#### What you have to do
From top to bottom, each entry below must be reproduced exactly.

#### Stored items
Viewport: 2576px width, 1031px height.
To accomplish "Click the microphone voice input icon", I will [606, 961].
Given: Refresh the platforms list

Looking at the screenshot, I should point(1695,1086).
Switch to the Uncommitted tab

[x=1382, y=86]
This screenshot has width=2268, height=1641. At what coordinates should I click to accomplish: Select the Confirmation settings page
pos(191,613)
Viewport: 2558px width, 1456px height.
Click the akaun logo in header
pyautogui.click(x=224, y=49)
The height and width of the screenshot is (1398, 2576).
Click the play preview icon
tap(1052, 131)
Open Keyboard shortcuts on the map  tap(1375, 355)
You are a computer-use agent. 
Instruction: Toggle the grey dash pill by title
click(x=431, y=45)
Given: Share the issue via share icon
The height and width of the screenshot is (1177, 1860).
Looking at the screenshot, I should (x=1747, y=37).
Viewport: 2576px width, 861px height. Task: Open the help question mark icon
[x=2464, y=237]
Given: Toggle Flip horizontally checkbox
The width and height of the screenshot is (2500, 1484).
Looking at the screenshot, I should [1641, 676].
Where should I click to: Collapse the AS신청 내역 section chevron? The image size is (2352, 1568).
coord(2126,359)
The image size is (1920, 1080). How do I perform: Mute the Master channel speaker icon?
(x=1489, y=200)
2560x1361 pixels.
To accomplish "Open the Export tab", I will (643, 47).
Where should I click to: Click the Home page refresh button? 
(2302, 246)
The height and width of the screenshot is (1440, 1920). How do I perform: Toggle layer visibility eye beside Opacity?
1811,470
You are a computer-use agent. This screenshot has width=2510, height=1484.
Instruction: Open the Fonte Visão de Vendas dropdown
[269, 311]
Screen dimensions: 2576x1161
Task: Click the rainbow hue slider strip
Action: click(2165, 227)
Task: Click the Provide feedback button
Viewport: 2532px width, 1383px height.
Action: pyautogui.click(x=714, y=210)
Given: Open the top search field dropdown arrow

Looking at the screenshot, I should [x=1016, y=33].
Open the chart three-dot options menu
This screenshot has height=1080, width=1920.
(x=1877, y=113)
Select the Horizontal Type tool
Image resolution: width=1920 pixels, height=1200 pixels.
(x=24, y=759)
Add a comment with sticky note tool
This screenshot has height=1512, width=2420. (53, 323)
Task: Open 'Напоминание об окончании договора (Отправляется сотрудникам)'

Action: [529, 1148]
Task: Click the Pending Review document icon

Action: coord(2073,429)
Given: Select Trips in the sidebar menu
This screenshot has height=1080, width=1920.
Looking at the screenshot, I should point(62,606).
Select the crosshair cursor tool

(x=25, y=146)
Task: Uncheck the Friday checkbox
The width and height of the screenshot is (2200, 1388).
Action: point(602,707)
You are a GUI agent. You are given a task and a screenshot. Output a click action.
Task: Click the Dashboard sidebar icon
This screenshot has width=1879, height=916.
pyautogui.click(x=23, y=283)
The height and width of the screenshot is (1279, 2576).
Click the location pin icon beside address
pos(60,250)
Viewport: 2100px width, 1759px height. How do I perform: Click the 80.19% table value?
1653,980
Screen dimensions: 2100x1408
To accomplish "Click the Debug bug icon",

#### Task response
Viewport: 2576px width, 1031px height.
To accomplish "Click the microphone voice input icon", I will [606, 961].
Given: Refresh the platforms list

Looking at the screenshot, I should point(1695,1086).
Switch to the Uncommitted tab

[x=1382, y=86]
This screenshot has width=2268, height=1641. At what coordinates should I click to accomplish: Select the Confirmation settings page
pos(191,613)
Viewport: 2558px width, 1456px height.
Click the akaun logo in header
pyautogui.click(x=224, y=49)
The height and width of the screenshot is (1398, 2576).
Click the play preview icon
tap(1052, 131)
Open Keyboard shortcuts on the map  tap(1375, 355)
You are a computer-use agent. 
Instruction: Toggle the grey dash pill by title
click(x=431, y=45)
Given: Share the issue via share icon
The height and width of the screenshot is (1177, 1860).
Looking at the screenshot, I should (x=1747, y=37).
Viewport: 2576px width, 861px height. Task: Open the help question mark icon
[x=2464, y=237]
Given: Toggle Flip horizontally checkbox
The width and height of the screenshot is (2500, 1484).
Looking at the screenshot, I should [1641, 676].
Where should I click to: Collapse the AS신청 내역 section chevron? The image size is (2352, 1568).
coord(2126,359)
The image size is (1920, 1080). How do I perform: Mute the Master channel speaker icon?
(x=1489, y=200)
2560x1361 pixels.
To accomplish "Open the Export tab", I will (643, 47).
Where should I click to: Click the Home page refresh button? 
(2302, 246)
The height and width of the screenshot is (1440, 1920). How do I perform: Toggle layer visibility eye beside Opacity?
1811,470
You are a computer-use agent. This screenshot has width=2510, height=1484.
Instruction: Open the Fonte Visão de Vendas dropdown
[269, 311]
Screen dimensions: 2576x1161
Task: Click the rainbow hue slider strip
Action: click(2165, 227)
Task: Click the Provide feedback button
Viewport: 2532px width, 1383px height.
Action: pyautogui.click(x=714, y=210)
Given: Open the top search field dropdown arrow

Looking at the screenshot, I should [x=1016, y=33].
Open the chart three-dot options menu
This screenshot has height=1080, width=1920.
(x=1877, y=113)
Select the Horizontal Type tool
Image resolution: width=1920 pixels, height=1200 pixels.
(x=24, y=759)
Add a comment with sticky note tool
This screenshot has height=1512, width=2420. (53, 323)
Task: Open 'Напоминание об окончании договора (Отправляется сотрудникам)'

Action: [529, 1148]
Task: Click the Pending Review document icon

Action: coord(2073,429)
Given: Select Trips in the sidebar menu
This screenshot has height=1080, width=1920.
Looking at the screenshot, I should point(62,606).
Select the crosshair cursor tool

(x=25, y=146)
Task: Uncheck the Friday checkbox
The width and height of the screenshot is (2200, 1388).
Action: point(602,707)
You are a GUI agent. You are given a task and a screenshot. Output a click action.
Task: Click the Dashboard sidebar icon
This screenshot has width=1879, height=916.
pyautogui.click(x=23, y=283)
The height and width of the screenshot is (1279, 2576).
Click the location pin icon beside address
pos(60,250)
Viewport: 2100px width, 1759px height. How do I perform: Click the 80.19% table value?
1653,980
Screen dimensions: 2100x1408
To accomplish "Click the Debug bug icon",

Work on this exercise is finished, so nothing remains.